Pourquoi certains fournisseurs et agences n’ont-ils pas réagi ?

Il est fort probable qu’ils ne savaient tout simplement pas comment réagir. Il est difficile de croire qu’une vulnérabilité aussi importante ait pu passer inaperçue pendant des décennies, il est donc possible que le problème ait été intentionnellement laissé sans solution. Les chercheurs soulignent qu’aucune entité unique et unifiée n’est chargée de superviser le chiffrement des données sur les satellites géostationnaires. Chaque fois qu’ils découvraient des informations confidentielles dans les données interceptées, ils devaient déployer des efforts considérables pour identifier le responsable, établir un contact et signaler la vulnérabilité.

Certains experts comparent l’impact médiatique de cette recherche à celui des archives Snowden déclassifiées, étant donné que les techniques d’interception utilisées pourraient être déployées pour surveiller le trafic à l’échelle mondiale.

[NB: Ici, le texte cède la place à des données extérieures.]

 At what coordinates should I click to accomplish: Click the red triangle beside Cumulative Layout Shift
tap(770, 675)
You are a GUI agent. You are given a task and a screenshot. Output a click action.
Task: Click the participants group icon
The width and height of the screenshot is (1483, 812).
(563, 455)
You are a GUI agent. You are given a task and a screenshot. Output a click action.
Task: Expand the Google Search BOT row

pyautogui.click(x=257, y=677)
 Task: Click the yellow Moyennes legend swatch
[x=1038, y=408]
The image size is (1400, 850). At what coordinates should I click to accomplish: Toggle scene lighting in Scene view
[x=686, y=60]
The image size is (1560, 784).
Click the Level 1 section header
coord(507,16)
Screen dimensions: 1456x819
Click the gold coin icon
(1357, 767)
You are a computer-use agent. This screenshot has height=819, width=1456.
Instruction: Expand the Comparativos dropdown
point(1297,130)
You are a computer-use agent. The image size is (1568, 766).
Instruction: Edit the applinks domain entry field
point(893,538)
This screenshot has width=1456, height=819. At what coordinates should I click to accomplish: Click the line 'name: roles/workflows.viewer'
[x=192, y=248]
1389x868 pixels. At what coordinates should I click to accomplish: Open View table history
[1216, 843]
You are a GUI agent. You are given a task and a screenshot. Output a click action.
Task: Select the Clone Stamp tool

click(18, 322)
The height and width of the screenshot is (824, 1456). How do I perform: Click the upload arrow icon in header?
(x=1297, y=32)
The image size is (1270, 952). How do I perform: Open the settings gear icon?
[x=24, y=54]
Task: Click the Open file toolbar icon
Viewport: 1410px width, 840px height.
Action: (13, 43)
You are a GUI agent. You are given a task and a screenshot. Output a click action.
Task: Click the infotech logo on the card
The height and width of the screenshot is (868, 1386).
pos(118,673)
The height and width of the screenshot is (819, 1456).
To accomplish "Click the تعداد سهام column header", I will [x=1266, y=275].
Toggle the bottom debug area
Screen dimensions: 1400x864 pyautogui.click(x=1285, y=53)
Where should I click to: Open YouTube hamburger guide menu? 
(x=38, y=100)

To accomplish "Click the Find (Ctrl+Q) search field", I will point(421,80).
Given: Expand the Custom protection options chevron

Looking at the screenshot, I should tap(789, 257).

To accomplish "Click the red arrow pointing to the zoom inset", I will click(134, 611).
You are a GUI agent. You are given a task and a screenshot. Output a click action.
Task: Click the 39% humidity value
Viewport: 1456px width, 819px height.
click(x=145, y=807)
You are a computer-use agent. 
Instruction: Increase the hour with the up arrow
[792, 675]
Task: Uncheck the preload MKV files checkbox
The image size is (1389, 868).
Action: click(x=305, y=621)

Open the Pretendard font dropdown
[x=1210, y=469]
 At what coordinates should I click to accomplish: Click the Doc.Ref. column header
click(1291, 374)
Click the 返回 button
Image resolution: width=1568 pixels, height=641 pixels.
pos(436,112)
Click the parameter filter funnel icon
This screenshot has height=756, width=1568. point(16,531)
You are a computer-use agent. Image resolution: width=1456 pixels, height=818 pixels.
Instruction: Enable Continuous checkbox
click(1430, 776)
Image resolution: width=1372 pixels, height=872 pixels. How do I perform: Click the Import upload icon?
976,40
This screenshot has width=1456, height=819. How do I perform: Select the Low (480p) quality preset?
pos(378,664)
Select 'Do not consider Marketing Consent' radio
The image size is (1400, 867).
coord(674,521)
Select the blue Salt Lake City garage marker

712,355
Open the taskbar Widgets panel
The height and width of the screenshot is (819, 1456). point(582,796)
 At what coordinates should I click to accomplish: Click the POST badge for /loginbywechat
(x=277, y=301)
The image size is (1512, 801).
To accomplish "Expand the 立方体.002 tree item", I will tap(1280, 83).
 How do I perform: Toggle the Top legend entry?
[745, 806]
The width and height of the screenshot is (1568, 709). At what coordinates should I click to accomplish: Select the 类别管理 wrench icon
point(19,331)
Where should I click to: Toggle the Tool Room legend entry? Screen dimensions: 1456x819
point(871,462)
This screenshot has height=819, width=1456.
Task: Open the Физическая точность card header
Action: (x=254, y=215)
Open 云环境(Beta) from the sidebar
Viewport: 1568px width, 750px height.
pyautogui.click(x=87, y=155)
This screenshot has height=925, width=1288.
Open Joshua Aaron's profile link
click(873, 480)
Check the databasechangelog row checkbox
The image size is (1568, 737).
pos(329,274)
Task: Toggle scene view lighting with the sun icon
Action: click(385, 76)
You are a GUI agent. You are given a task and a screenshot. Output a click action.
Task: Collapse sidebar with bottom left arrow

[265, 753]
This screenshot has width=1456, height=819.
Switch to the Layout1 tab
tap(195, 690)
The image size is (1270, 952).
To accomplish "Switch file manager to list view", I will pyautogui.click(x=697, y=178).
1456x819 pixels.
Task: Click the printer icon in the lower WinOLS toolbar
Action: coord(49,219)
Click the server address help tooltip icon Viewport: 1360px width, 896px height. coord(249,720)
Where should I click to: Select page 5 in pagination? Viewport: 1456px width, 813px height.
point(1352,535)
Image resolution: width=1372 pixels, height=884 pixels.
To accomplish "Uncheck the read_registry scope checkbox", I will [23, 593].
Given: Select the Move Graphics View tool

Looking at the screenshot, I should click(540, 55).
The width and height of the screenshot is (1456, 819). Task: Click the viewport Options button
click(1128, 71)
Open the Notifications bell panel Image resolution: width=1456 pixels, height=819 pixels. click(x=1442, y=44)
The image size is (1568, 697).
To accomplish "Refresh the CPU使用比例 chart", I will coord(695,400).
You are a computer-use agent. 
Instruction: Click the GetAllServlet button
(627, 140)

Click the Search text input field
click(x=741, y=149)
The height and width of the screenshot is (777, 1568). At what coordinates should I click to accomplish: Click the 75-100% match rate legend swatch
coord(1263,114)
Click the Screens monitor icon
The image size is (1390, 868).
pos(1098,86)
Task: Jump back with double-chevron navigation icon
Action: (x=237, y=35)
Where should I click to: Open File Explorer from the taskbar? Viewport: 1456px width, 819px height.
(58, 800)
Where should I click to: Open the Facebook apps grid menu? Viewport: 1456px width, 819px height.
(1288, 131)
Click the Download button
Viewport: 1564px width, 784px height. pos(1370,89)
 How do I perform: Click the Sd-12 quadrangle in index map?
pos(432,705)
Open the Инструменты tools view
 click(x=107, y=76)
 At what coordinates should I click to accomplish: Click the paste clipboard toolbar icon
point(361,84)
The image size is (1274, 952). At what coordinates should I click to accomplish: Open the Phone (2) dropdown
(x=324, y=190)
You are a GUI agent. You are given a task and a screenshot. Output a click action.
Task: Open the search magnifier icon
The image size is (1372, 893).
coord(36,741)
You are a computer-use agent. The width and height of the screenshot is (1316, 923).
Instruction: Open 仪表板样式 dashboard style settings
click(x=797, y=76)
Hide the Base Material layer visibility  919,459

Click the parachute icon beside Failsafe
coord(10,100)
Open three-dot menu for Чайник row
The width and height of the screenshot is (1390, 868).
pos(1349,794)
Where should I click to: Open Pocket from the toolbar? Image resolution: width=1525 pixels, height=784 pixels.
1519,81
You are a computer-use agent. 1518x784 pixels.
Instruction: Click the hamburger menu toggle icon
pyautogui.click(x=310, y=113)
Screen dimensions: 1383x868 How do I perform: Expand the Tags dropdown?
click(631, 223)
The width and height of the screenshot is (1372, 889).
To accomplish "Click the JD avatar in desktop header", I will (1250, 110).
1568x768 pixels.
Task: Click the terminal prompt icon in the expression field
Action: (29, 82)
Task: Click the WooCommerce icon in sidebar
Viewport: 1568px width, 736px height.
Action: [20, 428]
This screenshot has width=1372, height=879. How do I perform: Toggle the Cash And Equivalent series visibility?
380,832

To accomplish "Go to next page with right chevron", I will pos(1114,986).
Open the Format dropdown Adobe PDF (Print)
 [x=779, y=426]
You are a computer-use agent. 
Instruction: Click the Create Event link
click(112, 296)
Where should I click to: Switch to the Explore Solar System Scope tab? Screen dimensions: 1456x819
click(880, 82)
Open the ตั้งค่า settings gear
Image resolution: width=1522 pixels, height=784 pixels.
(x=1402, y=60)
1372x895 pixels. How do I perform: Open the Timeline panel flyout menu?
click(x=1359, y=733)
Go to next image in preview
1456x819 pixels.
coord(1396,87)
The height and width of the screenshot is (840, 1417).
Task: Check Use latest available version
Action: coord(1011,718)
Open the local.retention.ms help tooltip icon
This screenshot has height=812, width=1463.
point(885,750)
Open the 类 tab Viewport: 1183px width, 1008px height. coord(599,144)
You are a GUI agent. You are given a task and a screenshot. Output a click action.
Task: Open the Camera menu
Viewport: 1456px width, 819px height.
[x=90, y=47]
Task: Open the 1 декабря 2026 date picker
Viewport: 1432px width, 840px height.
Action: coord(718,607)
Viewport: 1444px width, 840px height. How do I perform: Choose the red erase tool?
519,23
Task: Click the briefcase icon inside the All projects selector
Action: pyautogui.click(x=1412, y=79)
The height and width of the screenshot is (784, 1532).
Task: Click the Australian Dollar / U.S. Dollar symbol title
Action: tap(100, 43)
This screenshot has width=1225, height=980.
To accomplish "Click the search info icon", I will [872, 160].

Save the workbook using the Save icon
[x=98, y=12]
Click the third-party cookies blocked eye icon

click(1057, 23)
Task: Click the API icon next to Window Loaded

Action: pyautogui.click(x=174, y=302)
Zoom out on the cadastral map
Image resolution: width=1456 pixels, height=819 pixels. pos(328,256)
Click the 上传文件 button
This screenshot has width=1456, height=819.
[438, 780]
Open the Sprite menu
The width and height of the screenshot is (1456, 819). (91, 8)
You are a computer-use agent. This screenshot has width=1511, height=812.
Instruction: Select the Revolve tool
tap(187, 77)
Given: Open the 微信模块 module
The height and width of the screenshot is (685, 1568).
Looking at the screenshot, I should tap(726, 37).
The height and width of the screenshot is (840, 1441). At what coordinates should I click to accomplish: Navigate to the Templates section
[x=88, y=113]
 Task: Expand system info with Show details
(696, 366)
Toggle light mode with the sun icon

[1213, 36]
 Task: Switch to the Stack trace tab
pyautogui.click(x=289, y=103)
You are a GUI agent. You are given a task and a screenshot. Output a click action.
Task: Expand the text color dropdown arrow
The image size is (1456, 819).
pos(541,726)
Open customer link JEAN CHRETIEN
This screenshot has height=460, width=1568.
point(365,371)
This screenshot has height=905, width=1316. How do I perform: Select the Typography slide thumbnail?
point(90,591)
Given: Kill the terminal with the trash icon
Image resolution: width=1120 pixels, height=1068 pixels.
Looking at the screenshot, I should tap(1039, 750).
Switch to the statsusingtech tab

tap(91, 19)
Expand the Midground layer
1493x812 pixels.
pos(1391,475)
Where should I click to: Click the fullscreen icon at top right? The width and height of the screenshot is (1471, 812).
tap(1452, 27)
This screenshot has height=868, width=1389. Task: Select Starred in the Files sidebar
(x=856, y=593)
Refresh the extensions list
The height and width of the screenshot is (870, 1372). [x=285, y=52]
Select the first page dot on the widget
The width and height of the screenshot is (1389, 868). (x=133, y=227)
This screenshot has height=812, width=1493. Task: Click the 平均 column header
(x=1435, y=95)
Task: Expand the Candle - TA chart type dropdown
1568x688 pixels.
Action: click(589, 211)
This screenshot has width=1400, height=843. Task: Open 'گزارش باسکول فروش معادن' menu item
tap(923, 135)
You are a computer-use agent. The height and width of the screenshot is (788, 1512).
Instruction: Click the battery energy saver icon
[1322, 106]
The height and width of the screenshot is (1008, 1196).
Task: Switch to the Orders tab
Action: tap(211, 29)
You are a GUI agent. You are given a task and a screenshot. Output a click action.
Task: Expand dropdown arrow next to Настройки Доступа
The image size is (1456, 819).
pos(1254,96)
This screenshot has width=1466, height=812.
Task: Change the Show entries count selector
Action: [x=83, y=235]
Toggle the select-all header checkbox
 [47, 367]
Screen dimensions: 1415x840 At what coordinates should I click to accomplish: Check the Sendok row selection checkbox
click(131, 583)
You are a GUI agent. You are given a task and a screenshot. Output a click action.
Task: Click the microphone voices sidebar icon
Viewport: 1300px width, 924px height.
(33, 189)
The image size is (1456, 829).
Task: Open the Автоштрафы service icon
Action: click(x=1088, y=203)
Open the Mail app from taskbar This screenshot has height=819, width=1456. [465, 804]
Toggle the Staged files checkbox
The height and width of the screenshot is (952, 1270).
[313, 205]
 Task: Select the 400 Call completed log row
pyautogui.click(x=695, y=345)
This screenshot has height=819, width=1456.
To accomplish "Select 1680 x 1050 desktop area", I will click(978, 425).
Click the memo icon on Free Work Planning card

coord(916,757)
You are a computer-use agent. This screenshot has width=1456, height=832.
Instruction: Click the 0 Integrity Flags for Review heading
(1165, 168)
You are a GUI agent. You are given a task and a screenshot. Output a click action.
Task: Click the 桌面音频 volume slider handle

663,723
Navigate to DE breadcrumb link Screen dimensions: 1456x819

Nous pouvons également comparer cette affaire au célèbre piratage de Jeep, qui a complètement bouleversé les normes de cybersécurité dans l’industrie automobile.

Il n’est pas impossible que l’origine de ce problème réside simplement dans la négligence et l’illusion – celle que personne ne songerait jamais à « lever les yeux ». Les opérateurs de données ont peut-être considéré les communications par satellite comme un réseau interne fiable, pour lequel le chiffrement n’était tout simplement pas une norme obligatoire.

Que pouvons-nous faire en tant qu’utilisateurs ?

Pour les utilisateurs ordinaires, les recommandations sont semblables à celles que nous donnons pour l’utilisation de tout point d’accès Wi-Fi public non sécurisé. Si nous pouvons chiffrer le trafic Internet provenant de nos appareils, nous ne pouvons malheureusement pas faire de même pour les données vocales cellulaires et les SMS.

  • Pour toute opération confidentielle en ligne, activez un VPN fiable qui inclut une fonctionnalité Kill Switch. De cette manière, si la connexion VPN est interrompue, tout votre trafic est immédiatement bloqué au lieu d’être acheminé sans être chiffré. Utilisez votre VPN lorsque vous passez des appels VoIP, en particulier lorsque vous utilisez le Wi-Fi en vol ou d’autres points d’accès publics. Si vous avez tendance à être paranoïaque, laissez votre VPN activé en permanence.Kaspersky VPN Secure Connection pourrait être une solution efficace et rapide pour répondre à vos besoins.
  • Utilisez les réseaux 5G autant que possible, car ils offrent des normes de chiffrement plus élevées. Cependant, même ces réseaux peuvent être vulnérables, il est donc préférable d’éviter de discuter d’informations sensibles par SMS ou par appels vocaux classiques.
  • Utilisez des applications de messagerie qui offrent un chiffrement de bout en bout du trafic sur les appareils des utilisateurs, comme Signal, WhatsApp ou Threema.
  • Si vous utilisez un service cellulaire dans des endroits reculés, réduisez au minimum les conversations par SMS et les appels vocaux, ou utilisez les services d’opérateurs qui proposent un chiffrement au niveau des appareils des abonnés.